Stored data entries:
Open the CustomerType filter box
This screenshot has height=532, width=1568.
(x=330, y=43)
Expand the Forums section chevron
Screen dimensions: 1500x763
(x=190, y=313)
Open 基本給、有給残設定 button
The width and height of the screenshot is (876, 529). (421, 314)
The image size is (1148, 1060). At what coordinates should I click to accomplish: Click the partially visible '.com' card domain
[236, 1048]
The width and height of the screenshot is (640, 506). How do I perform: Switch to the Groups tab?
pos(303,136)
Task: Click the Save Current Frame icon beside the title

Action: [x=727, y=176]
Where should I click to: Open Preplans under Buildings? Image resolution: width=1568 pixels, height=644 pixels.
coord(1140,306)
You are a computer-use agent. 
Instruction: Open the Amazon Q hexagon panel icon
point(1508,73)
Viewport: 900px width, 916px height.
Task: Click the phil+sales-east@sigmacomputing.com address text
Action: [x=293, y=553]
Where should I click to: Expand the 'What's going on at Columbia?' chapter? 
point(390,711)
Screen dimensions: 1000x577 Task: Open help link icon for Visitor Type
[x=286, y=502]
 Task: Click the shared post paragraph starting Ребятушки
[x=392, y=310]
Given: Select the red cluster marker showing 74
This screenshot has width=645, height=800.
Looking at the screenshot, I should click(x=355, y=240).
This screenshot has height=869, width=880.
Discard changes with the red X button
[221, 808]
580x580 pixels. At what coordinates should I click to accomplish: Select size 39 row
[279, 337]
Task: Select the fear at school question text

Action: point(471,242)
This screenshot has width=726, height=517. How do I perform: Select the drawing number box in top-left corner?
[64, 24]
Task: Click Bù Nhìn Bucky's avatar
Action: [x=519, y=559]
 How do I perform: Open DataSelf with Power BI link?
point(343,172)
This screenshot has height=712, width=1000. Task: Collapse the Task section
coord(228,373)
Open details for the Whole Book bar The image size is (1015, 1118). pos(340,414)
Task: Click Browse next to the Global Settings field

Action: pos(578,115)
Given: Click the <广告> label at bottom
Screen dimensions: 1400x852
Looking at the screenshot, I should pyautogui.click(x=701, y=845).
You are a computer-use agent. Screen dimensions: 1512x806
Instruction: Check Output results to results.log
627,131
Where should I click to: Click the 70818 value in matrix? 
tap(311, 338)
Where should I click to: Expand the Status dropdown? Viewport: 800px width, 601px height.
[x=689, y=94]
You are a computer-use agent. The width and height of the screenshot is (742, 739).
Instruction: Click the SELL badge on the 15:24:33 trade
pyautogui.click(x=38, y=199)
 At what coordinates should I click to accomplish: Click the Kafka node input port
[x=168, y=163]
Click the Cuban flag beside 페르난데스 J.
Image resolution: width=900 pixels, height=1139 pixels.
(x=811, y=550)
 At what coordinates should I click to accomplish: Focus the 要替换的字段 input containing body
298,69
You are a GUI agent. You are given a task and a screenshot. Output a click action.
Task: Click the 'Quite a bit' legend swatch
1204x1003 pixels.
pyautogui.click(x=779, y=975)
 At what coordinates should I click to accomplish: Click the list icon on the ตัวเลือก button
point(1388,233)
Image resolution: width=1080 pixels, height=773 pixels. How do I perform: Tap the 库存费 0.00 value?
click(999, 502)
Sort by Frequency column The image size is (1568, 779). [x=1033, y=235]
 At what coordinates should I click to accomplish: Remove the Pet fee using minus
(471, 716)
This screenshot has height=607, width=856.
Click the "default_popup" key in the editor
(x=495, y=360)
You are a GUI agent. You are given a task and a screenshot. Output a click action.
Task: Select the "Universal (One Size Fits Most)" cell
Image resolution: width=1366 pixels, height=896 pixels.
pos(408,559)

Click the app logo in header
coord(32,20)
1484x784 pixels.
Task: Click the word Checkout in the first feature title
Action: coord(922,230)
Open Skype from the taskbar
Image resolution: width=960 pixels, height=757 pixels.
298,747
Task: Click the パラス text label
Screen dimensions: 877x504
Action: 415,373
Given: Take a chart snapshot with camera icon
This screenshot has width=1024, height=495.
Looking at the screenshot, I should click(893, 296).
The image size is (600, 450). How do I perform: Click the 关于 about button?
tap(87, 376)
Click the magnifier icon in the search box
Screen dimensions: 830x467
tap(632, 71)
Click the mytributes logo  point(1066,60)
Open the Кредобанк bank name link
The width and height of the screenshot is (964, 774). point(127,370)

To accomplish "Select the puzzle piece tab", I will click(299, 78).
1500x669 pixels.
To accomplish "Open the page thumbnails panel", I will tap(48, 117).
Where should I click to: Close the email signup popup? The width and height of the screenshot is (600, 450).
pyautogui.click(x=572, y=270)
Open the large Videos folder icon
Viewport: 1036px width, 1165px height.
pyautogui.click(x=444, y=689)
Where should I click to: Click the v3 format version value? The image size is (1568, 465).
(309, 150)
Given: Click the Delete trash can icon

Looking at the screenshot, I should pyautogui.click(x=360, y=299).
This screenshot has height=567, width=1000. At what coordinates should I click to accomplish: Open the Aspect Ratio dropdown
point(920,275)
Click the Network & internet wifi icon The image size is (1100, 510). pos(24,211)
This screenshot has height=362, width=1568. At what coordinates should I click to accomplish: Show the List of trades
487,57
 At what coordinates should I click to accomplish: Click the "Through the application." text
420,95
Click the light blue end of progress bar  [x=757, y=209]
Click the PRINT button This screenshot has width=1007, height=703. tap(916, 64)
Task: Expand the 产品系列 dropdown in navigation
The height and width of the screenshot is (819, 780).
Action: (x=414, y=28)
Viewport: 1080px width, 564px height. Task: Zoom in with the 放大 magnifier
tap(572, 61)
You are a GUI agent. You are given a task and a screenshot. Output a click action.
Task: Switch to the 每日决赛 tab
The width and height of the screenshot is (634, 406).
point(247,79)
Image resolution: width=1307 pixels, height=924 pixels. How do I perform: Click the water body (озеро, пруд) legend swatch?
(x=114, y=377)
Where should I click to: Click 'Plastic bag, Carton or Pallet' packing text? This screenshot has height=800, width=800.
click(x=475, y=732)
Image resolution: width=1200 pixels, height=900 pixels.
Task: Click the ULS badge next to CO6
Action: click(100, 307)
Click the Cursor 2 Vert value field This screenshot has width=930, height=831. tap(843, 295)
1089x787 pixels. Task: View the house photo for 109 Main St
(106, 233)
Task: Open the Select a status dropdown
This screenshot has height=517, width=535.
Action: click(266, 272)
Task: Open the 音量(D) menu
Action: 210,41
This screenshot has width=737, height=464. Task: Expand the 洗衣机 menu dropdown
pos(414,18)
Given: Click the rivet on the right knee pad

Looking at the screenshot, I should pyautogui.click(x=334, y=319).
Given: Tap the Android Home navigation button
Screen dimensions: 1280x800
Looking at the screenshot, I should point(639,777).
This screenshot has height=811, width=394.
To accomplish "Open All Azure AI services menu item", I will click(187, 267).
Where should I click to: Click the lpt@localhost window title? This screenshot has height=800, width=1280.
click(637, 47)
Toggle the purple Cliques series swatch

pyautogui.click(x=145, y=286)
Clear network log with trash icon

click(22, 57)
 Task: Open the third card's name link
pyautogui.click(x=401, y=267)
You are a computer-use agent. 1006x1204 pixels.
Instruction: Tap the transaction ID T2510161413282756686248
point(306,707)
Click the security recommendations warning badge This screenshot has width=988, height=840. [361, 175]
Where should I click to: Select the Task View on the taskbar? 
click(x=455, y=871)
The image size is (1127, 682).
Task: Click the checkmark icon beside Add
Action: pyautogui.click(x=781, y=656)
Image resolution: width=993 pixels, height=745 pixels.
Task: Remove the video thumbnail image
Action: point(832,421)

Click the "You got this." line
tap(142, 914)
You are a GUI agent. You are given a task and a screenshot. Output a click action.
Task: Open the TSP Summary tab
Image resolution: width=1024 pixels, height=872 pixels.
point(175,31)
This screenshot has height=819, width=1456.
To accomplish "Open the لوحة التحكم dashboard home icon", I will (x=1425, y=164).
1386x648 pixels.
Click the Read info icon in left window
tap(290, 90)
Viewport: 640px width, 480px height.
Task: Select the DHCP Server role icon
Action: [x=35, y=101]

- Assignment
Reproduce each line above that contains "label".

- Answer box
Given: Click the <广告> label at bottom
Task: Click the パラス text label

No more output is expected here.